**Provided data**
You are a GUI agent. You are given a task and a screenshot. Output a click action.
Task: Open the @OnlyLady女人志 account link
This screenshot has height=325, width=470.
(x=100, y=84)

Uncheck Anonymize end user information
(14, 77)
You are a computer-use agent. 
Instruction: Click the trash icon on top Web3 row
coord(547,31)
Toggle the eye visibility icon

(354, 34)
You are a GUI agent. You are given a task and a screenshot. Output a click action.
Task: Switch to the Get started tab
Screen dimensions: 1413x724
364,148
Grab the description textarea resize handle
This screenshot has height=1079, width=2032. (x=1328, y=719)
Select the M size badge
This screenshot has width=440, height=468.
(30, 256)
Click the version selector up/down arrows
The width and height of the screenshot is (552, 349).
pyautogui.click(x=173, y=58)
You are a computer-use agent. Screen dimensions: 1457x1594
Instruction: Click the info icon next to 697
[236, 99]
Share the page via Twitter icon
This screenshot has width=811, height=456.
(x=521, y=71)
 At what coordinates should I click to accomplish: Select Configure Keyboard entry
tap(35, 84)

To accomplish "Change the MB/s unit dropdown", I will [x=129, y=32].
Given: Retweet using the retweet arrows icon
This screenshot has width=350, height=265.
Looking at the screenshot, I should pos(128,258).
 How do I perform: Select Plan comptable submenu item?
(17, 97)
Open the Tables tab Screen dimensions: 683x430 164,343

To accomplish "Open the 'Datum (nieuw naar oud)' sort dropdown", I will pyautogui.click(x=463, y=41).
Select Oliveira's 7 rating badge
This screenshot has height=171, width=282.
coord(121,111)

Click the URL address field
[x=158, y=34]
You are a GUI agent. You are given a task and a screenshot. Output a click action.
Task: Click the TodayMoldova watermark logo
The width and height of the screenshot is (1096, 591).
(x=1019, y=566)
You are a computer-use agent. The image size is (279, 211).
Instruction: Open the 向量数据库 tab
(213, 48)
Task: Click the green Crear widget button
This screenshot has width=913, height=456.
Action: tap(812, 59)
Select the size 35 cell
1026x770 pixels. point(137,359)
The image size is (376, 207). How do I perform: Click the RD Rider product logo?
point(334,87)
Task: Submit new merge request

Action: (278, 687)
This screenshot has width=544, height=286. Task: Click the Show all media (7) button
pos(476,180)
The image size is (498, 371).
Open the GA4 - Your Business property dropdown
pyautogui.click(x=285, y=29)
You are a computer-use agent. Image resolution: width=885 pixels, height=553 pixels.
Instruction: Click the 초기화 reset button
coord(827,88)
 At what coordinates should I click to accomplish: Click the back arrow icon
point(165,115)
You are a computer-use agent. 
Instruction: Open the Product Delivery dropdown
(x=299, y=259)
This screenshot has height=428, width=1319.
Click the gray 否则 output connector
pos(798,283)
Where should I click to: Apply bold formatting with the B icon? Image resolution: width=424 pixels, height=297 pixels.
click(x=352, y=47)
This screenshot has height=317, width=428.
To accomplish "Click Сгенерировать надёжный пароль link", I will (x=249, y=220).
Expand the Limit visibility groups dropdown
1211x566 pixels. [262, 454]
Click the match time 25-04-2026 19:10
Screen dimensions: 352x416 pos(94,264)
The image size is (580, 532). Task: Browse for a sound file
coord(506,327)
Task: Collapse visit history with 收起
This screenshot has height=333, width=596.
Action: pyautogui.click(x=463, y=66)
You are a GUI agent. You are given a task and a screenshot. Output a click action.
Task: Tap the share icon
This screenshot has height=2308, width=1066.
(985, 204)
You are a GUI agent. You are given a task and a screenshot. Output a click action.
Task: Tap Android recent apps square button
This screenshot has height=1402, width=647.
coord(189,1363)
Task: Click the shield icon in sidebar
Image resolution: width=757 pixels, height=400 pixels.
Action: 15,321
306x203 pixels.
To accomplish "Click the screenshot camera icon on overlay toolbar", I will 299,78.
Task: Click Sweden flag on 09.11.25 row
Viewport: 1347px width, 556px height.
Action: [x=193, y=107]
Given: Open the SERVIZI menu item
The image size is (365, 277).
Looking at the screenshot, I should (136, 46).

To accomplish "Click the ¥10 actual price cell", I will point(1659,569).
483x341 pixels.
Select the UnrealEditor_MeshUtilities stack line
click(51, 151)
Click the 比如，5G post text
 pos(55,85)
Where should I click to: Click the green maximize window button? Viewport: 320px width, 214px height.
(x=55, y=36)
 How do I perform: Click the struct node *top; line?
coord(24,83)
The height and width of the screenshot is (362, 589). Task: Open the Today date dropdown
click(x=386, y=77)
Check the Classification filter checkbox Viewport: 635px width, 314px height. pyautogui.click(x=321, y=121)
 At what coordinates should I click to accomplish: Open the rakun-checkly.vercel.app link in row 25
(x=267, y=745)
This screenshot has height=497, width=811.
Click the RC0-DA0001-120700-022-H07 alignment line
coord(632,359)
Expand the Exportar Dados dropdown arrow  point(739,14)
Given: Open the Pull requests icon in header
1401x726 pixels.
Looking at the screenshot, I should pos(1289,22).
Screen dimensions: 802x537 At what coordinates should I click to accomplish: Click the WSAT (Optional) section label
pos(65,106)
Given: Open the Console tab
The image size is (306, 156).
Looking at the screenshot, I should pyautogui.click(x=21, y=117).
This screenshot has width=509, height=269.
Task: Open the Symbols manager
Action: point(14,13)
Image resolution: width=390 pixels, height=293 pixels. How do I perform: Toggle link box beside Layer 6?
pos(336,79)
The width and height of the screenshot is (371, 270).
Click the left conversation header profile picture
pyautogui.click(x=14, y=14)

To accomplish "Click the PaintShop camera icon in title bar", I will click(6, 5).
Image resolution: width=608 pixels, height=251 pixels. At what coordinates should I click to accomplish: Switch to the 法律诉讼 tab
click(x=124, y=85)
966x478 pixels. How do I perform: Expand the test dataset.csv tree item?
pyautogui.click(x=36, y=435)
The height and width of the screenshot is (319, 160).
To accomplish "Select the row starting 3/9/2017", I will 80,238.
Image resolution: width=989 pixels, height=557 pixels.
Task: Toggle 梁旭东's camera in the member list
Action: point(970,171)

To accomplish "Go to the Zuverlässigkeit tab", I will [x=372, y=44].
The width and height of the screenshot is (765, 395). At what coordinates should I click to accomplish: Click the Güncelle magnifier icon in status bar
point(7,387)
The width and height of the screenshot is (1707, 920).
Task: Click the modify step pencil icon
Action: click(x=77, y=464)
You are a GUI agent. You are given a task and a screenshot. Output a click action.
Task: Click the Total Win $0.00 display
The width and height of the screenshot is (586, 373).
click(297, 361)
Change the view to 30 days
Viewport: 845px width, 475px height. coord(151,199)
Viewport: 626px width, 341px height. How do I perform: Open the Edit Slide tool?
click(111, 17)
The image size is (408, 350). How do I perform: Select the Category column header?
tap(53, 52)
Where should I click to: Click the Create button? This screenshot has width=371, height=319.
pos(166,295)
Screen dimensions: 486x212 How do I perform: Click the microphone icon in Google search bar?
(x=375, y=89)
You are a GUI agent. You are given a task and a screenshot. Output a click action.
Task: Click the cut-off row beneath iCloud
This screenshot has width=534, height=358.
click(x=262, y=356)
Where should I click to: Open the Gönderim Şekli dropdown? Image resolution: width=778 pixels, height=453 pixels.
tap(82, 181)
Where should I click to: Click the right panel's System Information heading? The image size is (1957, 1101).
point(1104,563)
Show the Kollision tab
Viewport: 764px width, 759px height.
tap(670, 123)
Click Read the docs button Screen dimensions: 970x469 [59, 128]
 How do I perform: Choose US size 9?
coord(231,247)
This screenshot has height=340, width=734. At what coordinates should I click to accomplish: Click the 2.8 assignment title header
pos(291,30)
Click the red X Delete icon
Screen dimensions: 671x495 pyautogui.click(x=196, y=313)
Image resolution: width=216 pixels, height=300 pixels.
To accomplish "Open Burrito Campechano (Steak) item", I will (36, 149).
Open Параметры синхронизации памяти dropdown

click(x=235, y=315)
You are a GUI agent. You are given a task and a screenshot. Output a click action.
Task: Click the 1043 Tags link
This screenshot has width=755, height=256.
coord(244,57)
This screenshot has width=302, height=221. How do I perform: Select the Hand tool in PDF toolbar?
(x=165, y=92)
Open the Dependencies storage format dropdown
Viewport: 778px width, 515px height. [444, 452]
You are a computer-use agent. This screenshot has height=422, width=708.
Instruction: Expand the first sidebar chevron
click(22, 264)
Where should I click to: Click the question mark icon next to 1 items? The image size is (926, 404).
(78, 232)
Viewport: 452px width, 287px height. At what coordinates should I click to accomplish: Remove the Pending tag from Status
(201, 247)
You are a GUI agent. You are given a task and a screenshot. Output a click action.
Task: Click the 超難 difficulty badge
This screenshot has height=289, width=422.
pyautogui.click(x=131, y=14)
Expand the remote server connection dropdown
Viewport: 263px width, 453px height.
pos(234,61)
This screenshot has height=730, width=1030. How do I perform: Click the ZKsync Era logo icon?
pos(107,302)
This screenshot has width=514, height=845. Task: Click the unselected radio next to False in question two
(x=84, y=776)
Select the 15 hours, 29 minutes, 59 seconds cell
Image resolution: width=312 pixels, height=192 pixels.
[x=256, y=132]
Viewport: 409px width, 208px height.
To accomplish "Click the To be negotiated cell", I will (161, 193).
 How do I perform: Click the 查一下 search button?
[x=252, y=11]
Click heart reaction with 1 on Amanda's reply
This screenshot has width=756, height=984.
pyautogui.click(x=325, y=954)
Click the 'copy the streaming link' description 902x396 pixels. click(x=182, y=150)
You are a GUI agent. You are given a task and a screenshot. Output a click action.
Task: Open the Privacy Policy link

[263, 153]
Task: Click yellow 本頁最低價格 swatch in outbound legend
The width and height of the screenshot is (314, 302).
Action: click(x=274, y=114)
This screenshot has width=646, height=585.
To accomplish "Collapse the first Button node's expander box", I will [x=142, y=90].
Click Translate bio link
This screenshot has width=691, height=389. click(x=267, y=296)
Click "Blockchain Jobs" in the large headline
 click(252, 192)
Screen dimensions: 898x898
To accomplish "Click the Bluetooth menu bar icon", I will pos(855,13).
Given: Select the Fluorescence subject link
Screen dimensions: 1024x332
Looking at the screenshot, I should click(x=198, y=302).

**About this task**
Apply a filter for "computer" to the data above, then copy each line that matches.

**Written answer**
You are a computer-use agent. 
You are a computer-use agent. Screen dimensions: 1457x1594
You are a computer-use agent. The image size is (279, 211).
You are a computer-use agent. Image resolution: width=885 pixels, height=553 pixels.
You are a computer-use agent. 
You are a computer-use agent. This screenshot has height=422, width=708.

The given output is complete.